* **Given entries**
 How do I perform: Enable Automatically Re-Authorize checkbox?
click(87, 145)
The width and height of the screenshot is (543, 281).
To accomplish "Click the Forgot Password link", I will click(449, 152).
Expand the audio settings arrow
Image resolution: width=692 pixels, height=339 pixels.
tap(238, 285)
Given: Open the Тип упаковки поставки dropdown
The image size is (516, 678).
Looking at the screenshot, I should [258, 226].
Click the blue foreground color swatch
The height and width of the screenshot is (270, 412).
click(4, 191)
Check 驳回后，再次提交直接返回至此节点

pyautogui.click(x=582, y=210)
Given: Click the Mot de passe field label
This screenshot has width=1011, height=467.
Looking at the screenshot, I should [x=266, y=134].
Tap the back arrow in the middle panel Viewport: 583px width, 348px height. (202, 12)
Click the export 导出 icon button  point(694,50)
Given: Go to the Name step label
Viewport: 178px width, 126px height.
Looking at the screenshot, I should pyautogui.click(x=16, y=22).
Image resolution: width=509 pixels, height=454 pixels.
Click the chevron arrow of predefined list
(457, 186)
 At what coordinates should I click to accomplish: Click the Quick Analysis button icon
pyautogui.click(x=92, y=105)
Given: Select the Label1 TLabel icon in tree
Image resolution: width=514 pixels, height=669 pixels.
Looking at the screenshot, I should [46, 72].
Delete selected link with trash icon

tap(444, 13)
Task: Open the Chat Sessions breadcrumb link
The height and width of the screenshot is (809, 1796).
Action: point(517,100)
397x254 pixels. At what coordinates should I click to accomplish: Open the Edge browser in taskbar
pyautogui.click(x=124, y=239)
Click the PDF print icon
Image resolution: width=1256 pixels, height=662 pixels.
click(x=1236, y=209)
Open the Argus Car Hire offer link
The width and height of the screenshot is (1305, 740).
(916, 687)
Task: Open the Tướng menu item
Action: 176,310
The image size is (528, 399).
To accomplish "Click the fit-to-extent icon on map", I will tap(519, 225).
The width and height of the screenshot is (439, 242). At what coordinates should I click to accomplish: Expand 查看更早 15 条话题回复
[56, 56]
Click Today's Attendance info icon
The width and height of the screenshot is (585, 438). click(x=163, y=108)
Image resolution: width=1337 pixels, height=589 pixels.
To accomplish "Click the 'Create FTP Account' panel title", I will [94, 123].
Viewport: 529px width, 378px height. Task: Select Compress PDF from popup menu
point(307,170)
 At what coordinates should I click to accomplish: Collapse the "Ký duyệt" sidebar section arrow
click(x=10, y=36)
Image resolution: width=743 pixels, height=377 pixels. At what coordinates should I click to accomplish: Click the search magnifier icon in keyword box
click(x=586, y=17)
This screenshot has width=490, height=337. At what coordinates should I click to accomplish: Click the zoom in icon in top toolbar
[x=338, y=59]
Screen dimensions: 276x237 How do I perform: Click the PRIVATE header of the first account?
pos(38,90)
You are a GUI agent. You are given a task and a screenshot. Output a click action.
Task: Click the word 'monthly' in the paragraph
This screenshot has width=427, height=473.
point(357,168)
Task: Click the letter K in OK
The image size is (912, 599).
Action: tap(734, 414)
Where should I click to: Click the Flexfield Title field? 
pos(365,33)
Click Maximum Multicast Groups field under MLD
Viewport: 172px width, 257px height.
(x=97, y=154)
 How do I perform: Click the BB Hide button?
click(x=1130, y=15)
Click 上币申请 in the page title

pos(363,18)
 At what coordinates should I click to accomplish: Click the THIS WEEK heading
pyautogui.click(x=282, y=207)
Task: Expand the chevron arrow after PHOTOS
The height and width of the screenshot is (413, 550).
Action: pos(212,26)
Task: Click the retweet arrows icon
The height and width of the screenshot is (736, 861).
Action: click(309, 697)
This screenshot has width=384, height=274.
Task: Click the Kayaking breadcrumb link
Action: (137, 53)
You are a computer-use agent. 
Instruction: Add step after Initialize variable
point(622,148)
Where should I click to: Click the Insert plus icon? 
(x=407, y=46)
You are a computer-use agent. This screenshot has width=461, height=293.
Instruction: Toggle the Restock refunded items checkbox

* **Goal of the exercise**
Repeat the entire listing above without changing a word.

* **Result of this task**
 How do I perform: Enable Automatically Re-Authorize checkbox?
click(87, 145)
The width and height of the screenshot is (543, 281).
To accomplish "Click the Forgot Password link", I will click(449, 152).
Expand the audio settings arrow
Image resolution: width=692 pixels, height=339 pixels.
tap(238, 285)
Given: Open the Тип упаковки поставки dropdown
The image size is (516, 678).
Looking at the screenshot, I should [258, 226].
Click the blue foreground color swatch
The height and width of the screenshot is (270, 412).
click(4, 191)
Check 驳回后，再次提交直接返回至此节点

pyautogui.click(x=582, y=210)
Given: Click the Mot de passe field label
This screenshot has width=1011, height=467.
Looking at the screenshot, I should [x=266, y=134].
Tap the back arrow in the middle panel Viewport: 583px width, 348px height. (202, 12)
Click the export 导出 icon button  point(694,50)
Given: Go to the Name step label
Viewport: 178px width, 126px height.
Looking at the screenshot, I should pyautogui.click(x=16, y=22).
Image resolution: width=509 pixels, height=454 pixels.
Click the chevron arrow of predefined list
(457, 186)
 At what coordinates should I click to accomplish: Click the Quick Analysis button icon
pyautogui.click(x=92, y=105)
Given: Select the Label1 TLabel icon in tree
Image resolution: width=514 pixels, height=669 pixels.
Looking at the screenshot, I should [46, 72].
Delete selected link with trash icon

tap(444, 13)
Task: Open the Chat Sessions breadcrumb link
The height and width of the screenshot is (809, 1796).
Action: point(517,100)
397x254 pixels. At what coordinates should I click to accomplish: Open the Edge browser in taskbar
pyautogui.click(x=124, y=239)
Click the PDF print icon
Image resolution: width=1256 pixels, height=662 pixels.
click(x=1236, y=209)
Open the Argus Car Hire offer link
The width and height of the screenshot is (1305, 740).
(916, 687)
Task: Open the Tướng menu item
Action: 176,310
The image size is (528, 399).
To accomplish "Click the fit-to-extent icon on map", I will tap(519, 225).
The width and height of the screenshot is (439, 242). At what coordinates should I click to accomplish: Expand 查看更早 15 条话题回复
[56, 56]
Click Today's Attendance info icon
The width and height of the screenshot is (585, 438). click(x=163, y=108)
Image resolution: width=1337 pixels, height=589 pixels.
To accomplish "Click the 'Create FTP Account' panel title", I will [94, 123].
Viewport: 529px width, 378px height. Task: Select Compress PDF from popup menu
point(307,170)
 At what coordinates should I click to accomplish: Collapse the "Ký duyệt" sidebar section arrow
click(x=10, y=36)
Image resolution: width=743 pixels, height=377 pixels. At what coordinates should I click to accomplish: Click the search magnifier icon in keyword box
click(x=586, y=17)
This screenshot has width=490, height=337. At what coordinates should I click to accomplish: Click the zoom in icon in top toolbar
[x=338, y=59]
Screen dimensions: 276x237 How do I perform: Click the PRIVATE header of the first account?
pos(38,90)
You are a GUI agent. You are given a task and a screenshot. Output a click action.
Task: Click the word 'monthly' in the paragraph
This screenshot has width=427, height=473.
point(357,168)
Task: Click the letter K in OK
The image size is (912, 599).
Action: tap(734, 414)
Where should I click to: Click the Flexfield Title field? 
pos(365,33)
Click Maximum Multicast Groups field under MLD
Viewport: 172px width, 257px height.
(x=97, y=154)
 How do I perform: Click the BB Hide button?
click(x=1130, y=15)
Click 上币申请 in the page title

pos(363,18)
 At what coordinates should I click to accomplish: Click the THIS WEEK heading
pyautogui.click(x=282, y=207)
Task: Expand the chevron arrow after PHOTOS
The height and width of the screenshot is (413, 550).
Action: pos(212,26)
Task: Click the retweet arrows icon
The height and width of the screenshot is (736, 861).
Action: click(309, 697)
This screenshot has width=384, height=274.
Task: Click the Kayaking breadcrumb link
Action: (137, 53)
You are a computer-use agent. 
Instruction: Add step after Initialize variable
point(622,148)
Where should I click to: Click the Insert plus icon? 
(x=407, y=46)
You are a computer-use agent. This screenshot has width=461, height=293.
Instruction: Toggle the Restock refunded items checkbox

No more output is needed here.